DATA SUPPLIED section start

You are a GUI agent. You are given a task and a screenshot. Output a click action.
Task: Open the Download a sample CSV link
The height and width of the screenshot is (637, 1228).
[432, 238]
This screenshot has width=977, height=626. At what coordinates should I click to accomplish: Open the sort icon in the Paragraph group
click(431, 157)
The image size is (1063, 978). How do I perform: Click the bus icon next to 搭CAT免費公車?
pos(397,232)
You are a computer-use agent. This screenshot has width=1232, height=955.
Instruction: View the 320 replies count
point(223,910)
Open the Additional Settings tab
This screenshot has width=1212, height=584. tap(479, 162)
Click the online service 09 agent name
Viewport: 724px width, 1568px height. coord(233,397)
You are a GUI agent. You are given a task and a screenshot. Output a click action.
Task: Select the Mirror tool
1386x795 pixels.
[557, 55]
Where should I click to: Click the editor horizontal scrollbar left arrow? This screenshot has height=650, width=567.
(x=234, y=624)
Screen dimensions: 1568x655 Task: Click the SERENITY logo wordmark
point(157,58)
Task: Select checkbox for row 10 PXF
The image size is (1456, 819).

DATA SUPPLIED section end

**WHAT NEEDS TO BE DONE:** Please retype the whole of the material above exactly.

**SOLUTION FOR THIS PROBLEM:**
You are a GUI agent. You are given a task and a screenshot. Output a click action.
Task: Open the Download a sample CSV link
The height and width of the screenshot is (637, 1228).
[432, 238]
This screenshot has width=977, height=626. At what coordinates should I click to accomplish: Open the sort icon in the Paragraph group
click(431, 157)
The image size is (1063, 978). How do I perform: Click the bus icon next to 搭CAT免費公車?
pos(397,232)
You are a computer-use agent. This screenshot has width=1232, height=955.
Instruction: View the 320 replies count
point(223,910)
Open the Additional Settings tab
This screenshot has width=1212, height=584. tap(479, 162)
Click the online service 09 agent name
Viewport: 724px width, 1568px height. coord(233,397)
You are a GUI agent. You are given a task and a screenshot. Output a click action.
Task: Select the Mirror tool
1386x795 pixels.
[557, 55]
Where should I click to: Click the editor horizontal scrollbar left arrow? This screenshot has height=650, width=567.
(x=234, y=624)
Screen dimensions: 1568x655 Task: Click the SERENITY logo wordmark
point(157,58)
Task: Select checkbox for row 10 PXF
The image size is (1456, 819).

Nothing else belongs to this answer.